# Source records
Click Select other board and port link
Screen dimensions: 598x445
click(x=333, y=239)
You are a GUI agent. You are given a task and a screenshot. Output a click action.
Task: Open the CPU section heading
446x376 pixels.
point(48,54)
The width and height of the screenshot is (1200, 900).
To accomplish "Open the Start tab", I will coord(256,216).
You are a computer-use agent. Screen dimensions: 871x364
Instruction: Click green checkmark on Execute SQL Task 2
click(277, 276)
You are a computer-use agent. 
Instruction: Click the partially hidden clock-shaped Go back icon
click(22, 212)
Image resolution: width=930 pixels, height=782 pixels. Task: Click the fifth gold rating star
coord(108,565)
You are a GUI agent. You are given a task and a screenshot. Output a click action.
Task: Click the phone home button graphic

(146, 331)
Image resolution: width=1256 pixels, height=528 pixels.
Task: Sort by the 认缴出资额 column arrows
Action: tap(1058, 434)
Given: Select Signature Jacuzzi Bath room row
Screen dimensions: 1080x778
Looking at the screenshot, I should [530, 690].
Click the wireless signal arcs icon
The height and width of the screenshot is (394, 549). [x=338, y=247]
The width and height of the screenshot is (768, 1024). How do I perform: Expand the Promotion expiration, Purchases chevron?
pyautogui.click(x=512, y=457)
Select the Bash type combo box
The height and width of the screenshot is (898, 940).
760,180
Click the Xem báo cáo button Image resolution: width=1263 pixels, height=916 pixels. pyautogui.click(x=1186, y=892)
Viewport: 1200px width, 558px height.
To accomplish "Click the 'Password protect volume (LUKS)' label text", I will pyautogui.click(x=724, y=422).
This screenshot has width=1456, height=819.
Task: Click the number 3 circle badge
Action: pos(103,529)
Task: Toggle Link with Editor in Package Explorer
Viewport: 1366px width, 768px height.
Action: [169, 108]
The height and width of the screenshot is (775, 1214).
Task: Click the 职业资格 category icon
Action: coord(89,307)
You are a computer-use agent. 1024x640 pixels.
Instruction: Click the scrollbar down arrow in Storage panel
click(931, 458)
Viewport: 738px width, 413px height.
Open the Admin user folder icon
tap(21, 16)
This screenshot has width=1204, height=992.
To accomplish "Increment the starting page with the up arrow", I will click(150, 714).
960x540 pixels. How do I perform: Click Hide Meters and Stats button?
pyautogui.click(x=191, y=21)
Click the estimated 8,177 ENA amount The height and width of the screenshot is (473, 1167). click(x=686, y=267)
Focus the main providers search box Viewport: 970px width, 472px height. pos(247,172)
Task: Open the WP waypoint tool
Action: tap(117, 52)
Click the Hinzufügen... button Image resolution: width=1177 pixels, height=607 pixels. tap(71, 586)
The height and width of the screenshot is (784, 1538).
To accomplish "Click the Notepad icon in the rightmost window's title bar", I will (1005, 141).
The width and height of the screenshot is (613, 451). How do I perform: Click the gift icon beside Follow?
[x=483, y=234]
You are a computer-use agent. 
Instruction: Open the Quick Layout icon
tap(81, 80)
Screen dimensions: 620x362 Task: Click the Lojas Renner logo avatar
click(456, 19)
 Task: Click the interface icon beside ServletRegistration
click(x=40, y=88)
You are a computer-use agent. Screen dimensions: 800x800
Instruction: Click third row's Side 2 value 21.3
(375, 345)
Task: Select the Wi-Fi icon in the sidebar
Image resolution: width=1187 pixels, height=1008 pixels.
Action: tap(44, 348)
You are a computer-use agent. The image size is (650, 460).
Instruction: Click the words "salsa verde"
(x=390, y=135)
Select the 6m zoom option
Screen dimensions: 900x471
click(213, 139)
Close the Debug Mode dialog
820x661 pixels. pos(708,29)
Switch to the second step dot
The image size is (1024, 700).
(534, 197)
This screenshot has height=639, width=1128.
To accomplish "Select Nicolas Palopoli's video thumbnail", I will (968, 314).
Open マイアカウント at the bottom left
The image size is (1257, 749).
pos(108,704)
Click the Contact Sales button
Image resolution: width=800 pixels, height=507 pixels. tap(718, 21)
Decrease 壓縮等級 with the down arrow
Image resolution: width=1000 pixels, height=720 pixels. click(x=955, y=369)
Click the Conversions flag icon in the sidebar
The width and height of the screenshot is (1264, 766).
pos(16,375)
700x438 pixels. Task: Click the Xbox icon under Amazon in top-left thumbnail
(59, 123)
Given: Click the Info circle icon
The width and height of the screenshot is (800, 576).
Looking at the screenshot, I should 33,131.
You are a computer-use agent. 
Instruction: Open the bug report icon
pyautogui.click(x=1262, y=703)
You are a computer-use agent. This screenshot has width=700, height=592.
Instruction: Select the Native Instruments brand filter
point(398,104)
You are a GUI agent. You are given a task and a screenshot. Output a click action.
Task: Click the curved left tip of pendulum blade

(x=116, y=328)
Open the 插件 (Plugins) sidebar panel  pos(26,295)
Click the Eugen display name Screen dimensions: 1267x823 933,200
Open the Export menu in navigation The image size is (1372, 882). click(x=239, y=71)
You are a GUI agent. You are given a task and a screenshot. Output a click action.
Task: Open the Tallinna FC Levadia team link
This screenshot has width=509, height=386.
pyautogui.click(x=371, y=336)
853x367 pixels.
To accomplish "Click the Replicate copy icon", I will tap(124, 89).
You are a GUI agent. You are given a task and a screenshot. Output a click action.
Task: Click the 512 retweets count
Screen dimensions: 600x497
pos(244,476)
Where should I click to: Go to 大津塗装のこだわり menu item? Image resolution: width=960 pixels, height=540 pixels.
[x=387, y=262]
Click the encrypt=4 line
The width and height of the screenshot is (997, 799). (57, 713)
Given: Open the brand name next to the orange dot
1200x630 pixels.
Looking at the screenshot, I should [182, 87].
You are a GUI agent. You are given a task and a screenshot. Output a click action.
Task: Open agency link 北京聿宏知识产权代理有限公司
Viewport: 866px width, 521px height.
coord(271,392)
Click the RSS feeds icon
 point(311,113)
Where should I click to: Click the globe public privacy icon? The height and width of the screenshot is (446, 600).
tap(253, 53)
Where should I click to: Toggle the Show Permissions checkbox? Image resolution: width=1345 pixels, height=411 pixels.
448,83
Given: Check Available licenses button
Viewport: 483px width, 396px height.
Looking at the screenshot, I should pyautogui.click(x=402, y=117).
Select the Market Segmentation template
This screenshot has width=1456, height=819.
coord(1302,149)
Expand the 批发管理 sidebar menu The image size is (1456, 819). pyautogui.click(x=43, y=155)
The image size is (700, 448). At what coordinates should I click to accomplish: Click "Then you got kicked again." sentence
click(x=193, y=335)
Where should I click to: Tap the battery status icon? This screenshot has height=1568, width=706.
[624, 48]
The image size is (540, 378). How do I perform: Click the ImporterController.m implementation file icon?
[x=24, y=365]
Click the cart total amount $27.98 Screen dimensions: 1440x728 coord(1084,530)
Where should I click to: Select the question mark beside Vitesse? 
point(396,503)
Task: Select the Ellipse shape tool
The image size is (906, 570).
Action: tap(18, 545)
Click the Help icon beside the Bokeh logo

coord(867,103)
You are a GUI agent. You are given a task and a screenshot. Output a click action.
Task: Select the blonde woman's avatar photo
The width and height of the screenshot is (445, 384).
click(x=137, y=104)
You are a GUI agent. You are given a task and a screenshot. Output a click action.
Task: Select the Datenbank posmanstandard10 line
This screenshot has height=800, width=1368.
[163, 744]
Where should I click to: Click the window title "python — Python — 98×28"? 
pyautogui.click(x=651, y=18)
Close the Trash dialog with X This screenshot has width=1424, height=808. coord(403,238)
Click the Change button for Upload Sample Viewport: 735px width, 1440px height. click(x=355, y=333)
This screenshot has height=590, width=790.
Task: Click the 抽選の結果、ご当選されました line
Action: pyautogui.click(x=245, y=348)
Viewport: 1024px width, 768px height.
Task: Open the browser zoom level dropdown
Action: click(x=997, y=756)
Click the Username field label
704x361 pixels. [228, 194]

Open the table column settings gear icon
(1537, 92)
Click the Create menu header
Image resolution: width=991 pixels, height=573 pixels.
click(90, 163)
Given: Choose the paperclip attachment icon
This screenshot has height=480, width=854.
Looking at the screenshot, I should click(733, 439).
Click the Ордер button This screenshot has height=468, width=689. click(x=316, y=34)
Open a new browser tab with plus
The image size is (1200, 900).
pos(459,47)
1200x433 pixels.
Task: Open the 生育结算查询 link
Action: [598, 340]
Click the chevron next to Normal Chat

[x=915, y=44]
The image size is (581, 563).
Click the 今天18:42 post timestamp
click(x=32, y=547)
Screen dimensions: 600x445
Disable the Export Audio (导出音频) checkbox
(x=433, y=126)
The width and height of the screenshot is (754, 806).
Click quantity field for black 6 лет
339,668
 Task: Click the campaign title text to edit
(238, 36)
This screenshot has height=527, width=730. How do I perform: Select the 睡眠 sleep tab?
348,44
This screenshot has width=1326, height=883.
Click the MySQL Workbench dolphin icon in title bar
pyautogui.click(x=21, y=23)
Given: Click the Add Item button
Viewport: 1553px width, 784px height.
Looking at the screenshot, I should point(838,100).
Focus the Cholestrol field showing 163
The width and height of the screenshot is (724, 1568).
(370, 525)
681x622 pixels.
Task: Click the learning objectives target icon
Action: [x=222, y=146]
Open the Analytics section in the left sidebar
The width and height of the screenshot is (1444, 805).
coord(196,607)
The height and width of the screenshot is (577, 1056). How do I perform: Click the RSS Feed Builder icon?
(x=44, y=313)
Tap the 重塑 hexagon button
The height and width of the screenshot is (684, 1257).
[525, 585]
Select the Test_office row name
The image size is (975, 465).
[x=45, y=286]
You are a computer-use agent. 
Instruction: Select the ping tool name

# TASK DETAILS
Select every line of the records holding the string "sidebar".

# SOLUTION FOR THIS PROBLEM
Task: Select the Wi-Fi icon in the sidebar
Click the Conversions flag icon in the sidebar
Open the 插件 (Plugins) sidebar panel  pos(26,295)
Expand the 批发管理 sidebar menu The image size is (1456, 819). pyautogui.click(x=43, y=155)
Open the Analytics section in the left sidebar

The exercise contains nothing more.